In linea di massima in Italia non si chiede, come in America, di privatizzare la sicurezza (l'americano "suburbano" tipico vuole sottrarre allo stato perfino il monopolio della forza legittima di weberiana memoria) ma, al contrario, una sorta di militarizzazione integrale – altra geniale intuizione di Mussolini –, purché l'onda d'urto repressiva che ne consegue sia eludibile da me e i miei cari.
L'italiano medio, dunque, non è né nazionalista né ferocemente razzista – sarà, al più, xenofobo – semplicemente "tiene famiglia" e ha un bisogno essenziale del capro espiatorio cui addebitare le conseguenze della mediocrità propria e di quella dei parenti che non riesce a far cooptare in qualche municipalizzata: e così, sull'altare della repressione "esemplare" si sacrifica sempre l'extracomunitario (che ha il profilo perfetto per essere additato quale reo oltre ogni ragionevole dubbio). E magari pure il consigliere regionale baby pensionato, poco importa se supportato sino all'altro ieri.

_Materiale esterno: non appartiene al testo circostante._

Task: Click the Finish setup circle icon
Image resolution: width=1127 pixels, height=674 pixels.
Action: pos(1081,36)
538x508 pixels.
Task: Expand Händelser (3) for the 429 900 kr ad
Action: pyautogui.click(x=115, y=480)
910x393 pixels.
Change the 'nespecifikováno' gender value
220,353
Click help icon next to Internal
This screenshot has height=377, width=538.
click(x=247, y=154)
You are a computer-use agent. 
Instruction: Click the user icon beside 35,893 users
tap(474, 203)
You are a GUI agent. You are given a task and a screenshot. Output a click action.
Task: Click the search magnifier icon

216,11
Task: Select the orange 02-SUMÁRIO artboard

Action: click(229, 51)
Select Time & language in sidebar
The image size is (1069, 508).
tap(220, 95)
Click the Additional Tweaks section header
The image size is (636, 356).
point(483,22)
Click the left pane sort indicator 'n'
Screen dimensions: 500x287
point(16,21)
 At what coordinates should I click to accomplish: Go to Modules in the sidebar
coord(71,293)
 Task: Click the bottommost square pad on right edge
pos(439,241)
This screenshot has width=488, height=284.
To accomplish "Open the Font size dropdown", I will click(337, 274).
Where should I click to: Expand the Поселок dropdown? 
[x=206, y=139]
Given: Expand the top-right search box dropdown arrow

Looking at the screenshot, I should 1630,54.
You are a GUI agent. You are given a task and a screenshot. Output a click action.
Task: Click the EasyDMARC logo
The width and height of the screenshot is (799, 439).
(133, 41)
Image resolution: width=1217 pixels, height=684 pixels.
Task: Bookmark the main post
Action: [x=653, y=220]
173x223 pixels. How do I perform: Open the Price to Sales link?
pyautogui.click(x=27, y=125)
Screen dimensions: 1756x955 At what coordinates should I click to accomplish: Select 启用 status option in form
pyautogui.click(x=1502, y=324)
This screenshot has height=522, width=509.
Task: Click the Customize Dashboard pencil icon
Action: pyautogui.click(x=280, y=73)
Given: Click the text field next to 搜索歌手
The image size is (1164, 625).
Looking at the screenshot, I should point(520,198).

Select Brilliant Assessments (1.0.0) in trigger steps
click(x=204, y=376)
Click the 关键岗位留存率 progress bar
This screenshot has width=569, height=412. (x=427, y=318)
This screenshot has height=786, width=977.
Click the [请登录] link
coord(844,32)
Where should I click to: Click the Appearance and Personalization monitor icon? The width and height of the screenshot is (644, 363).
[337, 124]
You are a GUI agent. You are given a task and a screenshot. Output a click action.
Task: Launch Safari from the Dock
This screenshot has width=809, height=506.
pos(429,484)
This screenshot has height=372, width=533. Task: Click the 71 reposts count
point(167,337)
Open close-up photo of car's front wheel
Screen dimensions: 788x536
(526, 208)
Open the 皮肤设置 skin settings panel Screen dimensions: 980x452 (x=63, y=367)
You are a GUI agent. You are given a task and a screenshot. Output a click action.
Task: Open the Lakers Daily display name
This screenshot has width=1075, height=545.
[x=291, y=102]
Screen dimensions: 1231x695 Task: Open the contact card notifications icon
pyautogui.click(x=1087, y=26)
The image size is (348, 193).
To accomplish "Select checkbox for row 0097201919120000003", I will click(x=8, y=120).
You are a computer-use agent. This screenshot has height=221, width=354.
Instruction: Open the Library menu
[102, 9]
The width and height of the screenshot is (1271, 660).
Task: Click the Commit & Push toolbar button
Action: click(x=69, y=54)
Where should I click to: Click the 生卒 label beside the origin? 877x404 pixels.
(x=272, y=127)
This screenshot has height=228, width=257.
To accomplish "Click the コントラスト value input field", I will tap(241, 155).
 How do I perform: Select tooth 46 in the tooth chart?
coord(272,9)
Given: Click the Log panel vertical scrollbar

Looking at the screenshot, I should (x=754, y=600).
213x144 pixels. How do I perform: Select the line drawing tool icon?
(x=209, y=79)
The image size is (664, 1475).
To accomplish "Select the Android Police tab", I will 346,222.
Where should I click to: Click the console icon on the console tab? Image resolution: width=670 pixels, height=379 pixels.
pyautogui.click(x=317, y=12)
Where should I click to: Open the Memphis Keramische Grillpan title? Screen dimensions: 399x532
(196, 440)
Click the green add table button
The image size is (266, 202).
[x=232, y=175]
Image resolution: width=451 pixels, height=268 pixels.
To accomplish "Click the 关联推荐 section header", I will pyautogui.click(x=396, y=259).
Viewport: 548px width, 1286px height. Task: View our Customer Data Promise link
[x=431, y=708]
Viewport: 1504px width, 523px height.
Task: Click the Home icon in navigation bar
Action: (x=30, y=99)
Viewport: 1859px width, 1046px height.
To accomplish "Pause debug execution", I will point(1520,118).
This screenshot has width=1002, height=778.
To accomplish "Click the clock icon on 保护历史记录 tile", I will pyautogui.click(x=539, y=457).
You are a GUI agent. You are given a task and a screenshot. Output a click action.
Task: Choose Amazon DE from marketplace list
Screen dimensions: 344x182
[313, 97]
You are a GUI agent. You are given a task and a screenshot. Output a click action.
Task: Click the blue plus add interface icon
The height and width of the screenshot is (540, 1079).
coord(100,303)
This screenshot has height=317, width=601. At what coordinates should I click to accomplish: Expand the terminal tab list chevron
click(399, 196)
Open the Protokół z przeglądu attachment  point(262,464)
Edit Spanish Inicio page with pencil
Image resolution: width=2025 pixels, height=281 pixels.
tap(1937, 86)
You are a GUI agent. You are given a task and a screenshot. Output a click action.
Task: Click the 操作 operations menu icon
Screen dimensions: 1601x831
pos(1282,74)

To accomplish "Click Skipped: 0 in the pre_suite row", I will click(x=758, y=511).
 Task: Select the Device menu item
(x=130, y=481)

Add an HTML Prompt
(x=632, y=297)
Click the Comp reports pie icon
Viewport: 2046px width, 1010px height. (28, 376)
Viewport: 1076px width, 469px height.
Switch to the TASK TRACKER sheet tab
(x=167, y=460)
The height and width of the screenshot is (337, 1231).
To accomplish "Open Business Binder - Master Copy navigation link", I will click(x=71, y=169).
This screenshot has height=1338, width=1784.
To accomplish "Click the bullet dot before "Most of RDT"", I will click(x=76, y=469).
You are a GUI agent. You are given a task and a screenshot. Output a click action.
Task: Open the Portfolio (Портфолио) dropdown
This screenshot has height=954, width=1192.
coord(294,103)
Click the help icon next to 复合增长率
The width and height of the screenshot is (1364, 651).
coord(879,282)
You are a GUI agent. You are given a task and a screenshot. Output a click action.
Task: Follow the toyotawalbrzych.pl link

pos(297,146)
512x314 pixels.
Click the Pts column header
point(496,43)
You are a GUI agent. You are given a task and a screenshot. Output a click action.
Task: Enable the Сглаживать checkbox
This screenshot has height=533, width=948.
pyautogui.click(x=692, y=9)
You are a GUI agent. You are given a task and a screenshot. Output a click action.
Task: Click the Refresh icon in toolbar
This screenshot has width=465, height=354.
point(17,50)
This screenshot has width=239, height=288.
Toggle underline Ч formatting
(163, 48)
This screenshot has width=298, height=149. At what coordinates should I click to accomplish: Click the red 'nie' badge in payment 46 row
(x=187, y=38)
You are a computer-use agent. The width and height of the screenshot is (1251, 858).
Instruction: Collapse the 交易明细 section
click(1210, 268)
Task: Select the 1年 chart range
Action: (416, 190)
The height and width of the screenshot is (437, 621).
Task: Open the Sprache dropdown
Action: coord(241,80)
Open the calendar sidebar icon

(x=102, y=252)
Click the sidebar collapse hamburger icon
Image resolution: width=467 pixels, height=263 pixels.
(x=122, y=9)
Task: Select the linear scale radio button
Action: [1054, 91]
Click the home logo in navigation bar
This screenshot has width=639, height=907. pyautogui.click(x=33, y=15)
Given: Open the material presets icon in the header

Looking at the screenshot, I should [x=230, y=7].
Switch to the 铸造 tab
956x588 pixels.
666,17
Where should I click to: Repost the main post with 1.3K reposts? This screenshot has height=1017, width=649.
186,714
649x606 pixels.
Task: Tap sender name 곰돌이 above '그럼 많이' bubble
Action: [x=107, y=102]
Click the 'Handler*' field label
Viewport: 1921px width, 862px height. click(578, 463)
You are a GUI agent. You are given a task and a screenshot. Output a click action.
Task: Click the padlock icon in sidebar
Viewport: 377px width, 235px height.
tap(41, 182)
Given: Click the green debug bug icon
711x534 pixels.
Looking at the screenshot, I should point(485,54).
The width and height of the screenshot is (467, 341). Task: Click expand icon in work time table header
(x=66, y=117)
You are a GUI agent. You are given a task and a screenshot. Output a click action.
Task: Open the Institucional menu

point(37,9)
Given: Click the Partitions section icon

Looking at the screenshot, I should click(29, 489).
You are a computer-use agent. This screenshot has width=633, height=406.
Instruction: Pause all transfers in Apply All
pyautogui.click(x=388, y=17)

Urlare «al mostro! al mostro!» come fa Saviano, puntando l'indice contro chi ha capito con quale storytelling conquistare la "maggioranza silenziosa", è controproducente (…un ex antiberlusconiano dovrebbe sapere che demonizzando l'avversario gli si fa un favore). Il male, lo si ribadisce, è banale, quello made in Italy anche piccolo-borghese e familista.